DİHA - Dicle News Agency

Women

Police try to inhibit World March of Women

 
13 March
11:22 2015

ANTALYA (DİHA) – Yesterday, the World March of Women marched alongside public employees laid off for union activity in the Mediterranean city of Antalya, the march's fifth stop.

The small village of Ahmetler was the first stop in Antalya for the World March of Women, who held an experience-sharing session with local women about their resistance against the construction of a hydroelectric power plant. Local women shared the story of how by setting up tents and blocking the way to the construction site, they were able to successfully stop the construction of the plant.

The women next headed to Cumhuriyet Square to meet with Antalya working women. The Antalya municipal government (run by Turkey's ruling AKP) laid off and transferred women employees to remote areas because they were members of a union. The visitors marched with the women on the municipality, calling on the municipality to re-hire the women.

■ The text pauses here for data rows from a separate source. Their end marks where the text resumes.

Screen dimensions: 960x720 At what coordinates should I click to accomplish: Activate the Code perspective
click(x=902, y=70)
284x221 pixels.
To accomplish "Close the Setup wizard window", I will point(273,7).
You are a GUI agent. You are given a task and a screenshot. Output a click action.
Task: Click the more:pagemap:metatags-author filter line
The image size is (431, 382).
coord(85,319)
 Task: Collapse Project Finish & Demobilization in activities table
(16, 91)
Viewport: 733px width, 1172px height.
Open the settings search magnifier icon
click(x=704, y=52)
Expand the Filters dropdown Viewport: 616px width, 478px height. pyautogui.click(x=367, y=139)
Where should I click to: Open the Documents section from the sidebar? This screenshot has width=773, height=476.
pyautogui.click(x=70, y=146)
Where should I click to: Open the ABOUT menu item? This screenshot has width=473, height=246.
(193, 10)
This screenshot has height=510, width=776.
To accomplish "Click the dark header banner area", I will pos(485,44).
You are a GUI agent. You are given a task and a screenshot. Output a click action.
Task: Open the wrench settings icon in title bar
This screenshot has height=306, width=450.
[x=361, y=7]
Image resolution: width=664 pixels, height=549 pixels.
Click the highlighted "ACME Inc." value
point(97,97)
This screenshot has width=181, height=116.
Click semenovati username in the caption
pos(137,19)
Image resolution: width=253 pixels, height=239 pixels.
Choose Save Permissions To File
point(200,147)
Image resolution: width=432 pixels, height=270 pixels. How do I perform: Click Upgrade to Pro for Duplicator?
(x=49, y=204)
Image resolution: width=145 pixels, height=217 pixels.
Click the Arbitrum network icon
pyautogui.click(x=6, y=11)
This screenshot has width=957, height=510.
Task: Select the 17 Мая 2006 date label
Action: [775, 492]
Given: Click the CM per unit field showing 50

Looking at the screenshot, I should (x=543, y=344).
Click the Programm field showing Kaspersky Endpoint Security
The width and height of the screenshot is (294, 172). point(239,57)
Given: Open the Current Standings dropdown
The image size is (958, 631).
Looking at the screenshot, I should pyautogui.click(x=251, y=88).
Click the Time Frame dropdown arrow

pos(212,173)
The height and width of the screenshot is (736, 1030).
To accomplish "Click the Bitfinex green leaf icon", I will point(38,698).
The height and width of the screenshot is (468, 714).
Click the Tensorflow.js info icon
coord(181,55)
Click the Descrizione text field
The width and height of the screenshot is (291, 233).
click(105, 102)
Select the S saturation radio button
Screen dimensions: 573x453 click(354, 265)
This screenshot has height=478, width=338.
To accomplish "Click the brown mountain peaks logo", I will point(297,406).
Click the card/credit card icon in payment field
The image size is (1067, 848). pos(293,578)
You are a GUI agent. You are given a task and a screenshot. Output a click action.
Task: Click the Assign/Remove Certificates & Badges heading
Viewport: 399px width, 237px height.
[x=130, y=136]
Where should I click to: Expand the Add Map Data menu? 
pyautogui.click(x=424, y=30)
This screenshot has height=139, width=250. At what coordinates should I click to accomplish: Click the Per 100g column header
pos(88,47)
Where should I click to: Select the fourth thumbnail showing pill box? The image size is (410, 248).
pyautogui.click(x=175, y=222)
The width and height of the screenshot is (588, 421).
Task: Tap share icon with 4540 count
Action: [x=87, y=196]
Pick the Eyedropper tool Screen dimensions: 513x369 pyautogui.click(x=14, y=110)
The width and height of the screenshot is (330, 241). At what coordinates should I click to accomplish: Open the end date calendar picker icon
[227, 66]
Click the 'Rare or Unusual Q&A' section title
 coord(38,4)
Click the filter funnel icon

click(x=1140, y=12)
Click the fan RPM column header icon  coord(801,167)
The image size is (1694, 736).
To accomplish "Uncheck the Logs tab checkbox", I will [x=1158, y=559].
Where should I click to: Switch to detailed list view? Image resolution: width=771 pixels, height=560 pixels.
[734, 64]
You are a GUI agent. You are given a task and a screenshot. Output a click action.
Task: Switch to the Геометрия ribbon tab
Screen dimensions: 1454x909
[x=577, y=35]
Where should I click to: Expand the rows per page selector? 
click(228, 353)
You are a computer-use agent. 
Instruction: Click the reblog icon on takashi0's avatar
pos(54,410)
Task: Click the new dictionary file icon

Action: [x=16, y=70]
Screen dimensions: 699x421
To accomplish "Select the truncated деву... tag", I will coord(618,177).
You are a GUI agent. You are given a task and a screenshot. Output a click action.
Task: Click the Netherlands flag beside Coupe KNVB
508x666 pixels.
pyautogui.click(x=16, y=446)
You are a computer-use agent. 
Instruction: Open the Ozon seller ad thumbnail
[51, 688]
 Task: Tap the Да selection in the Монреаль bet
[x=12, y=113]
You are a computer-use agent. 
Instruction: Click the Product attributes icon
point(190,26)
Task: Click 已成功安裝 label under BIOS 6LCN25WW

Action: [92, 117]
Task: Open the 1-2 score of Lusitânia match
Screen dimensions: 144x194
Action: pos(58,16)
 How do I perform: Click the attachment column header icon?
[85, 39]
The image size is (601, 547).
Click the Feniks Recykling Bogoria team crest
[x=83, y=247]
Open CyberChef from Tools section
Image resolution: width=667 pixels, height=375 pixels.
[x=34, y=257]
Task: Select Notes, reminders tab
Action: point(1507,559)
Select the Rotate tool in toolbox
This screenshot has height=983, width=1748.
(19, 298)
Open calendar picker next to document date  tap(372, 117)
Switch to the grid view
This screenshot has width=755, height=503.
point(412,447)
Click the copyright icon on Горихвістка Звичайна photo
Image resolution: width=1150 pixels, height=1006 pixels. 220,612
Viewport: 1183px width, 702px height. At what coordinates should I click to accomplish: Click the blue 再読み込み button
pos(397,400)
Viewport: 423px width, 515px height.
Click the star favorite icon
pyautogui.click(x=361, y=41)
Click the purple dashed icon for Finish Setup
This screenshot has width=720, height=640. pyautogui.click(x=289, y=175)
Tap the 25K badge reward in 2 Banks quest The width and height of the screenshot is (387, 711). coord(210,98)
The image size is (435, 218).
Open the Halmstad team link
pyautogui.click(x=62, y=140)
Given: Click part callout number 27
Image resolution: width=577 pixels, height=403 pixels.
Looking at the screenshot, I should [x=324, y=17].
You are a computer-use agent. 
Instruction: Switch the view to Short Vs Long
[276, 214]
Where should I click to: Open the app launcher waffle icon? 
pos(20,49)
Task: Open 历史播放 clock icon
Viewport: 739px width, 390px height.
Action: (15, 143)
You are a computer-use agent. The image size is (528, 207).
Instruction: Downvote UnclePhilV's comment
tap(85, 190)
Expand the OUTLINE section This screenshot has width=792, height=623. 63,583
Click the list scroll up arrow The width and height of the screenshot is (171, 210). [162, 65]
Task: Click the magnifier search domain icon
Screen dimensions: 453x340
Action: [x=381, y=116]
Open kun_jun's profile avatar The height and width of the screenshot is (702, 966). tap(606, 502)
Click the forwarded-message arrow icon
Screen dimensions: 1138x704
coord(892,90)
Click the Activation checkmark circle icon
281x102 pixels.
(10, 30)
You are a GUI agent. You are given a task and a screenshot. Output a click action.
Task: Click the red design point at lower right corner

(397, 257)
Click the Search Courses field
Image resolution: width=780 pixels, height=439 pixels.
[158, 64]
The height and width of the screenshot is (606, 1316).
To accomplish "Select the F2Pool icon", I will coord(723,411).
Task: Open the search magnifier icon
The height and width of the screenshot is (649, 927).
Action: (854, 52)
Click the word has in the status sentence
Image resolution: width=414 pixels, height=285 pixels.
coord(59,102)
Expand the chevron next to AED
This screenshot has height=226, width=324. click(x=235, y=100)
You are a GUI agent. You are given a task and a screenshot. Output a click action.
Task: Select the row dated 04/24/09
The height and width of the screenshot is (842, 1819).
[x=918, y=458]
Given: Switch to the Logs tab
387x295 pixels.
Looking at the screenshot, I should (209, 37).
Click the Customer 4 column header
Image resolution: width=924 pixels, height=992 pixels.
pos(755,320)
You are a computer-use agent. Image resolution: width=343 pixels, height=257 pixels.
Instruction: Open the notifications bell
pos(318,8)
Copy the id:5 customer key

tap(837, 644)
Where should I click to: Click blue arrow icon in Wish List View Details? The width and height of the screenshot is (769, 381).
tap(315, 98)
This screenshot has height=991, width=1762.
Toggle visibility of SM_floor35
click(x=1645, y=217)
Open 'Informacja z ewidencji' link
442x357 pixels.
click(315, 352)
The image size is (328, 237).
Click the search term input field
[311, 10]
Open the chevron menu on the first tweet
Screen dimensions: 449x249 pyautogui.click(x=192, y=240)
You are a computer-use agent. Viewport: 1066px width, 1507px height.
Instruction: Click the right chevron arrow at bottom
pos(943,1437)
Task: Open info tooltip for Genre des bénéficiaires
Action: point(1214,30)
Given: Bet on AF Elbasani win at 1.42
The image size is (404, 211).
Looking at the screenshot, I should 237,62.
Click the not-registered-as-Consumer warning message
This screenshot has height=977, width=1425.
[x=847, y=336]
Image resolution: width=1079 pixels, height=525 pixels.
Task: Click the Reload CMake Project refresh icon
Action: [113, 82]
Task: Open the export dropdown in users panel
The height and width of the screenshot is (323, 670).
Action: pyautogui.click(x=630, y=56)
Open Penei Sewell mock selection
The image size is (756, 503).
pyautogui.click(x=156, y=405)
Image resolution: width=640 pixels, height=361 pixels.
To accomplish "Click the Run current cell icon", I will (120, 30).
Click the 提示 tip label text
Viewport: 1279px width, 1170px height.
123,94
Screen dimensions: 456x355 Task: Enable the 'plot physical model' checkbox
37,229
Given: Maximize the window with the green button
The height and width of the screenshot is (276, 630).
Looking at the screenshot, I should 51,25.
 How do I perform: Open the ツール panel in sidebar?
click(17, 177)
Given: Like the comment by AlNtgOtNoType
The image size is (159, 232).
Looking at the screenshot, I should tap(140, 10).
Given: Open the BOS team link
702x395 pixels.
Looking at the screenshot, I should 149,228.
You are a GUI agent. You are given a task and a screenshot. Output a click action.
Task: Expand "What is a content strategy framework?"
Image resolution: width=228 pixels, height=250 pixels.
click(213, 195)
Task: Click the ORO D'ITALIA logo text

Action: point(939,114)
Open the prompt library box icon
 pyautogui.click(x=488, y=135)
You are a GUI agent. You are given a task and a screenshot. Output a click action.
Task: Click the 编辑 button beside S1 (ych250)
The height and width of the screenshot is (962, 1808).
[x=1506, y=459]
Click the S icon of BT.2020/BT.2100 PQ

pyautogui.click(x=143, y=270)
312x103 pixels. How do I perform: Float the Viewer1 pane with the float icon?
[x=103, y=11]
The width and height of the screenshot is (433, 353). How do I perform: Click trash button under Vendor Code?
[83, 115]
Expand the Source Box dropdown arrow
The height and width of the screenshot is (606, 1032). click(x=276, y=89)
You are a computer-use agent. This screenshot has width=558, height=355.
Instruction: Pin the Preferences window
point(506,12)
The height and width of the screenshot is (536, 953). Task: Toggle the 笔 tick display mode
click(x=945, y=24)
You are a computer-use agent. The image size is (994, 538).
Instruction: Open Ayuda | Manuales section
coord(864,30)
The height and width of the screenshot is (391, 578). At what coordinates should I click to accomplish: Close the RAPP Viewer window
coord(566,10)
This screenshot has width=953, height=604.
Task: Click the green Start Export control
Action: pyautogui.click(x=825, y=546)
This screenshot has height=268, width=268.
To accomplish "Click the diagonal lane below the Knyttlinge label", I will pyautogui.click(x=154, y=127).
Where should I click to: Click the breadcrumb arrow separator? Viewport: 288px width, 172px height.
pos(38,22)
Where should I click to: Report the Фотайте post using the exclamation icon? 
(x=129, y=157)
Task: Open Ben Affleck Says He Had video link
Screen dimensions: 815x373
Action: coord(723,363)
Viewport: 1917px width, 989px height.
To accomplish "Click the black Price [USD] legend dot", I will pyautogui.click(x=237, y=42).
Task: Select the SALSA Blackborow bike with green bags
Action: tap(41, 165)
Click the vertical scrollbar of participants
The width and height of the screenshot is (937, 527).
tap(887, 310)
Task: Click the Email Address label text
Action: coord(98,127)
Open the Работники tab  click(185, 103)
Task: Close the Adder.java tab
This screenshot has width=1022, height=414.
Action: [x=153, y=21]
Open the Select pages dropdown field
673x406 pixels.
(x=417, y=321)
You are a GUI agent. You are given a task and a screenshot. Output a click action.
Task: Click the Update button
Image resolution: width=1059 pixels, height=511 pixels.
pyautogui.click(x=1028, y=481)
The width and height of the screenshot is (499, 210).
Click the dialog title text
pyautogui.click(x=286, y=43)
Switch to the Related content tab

Tümbel-Sen union member Birgül Yiğit Kabaklı said that the "assignment" procedures in the municipality were really an excuse for exiling workers to break the union. Reassigned workers faced harsher working conditions and hours that were especially hard on working women. Yasemin Sarar, a woman who has worked at the municipality for 25 years, explained that she leaves the house at 4:30 a.m. to travel for 240 kilometers to the workplace she has been assigned to. She gets home at 9:30 p.m.

"34 of our coworkers are continuing to live in exile like this," said Birgül. The women, she said, had met with mayor Menderes Türel, but with no result. Birgül called for an immediate end to the "assignment" policy at the municipality. Gülistan Atasoy, of the public workers union KESK, said the AKP mindset had ruled for 12 years through the politics of fear and repression.

"Women will not give permission and will not obey the sultanate of patriarchal men, from Tayyip Erdoğan to Menderes Türel," said Gülistan. The Antalya program continued with a panel on women and the city.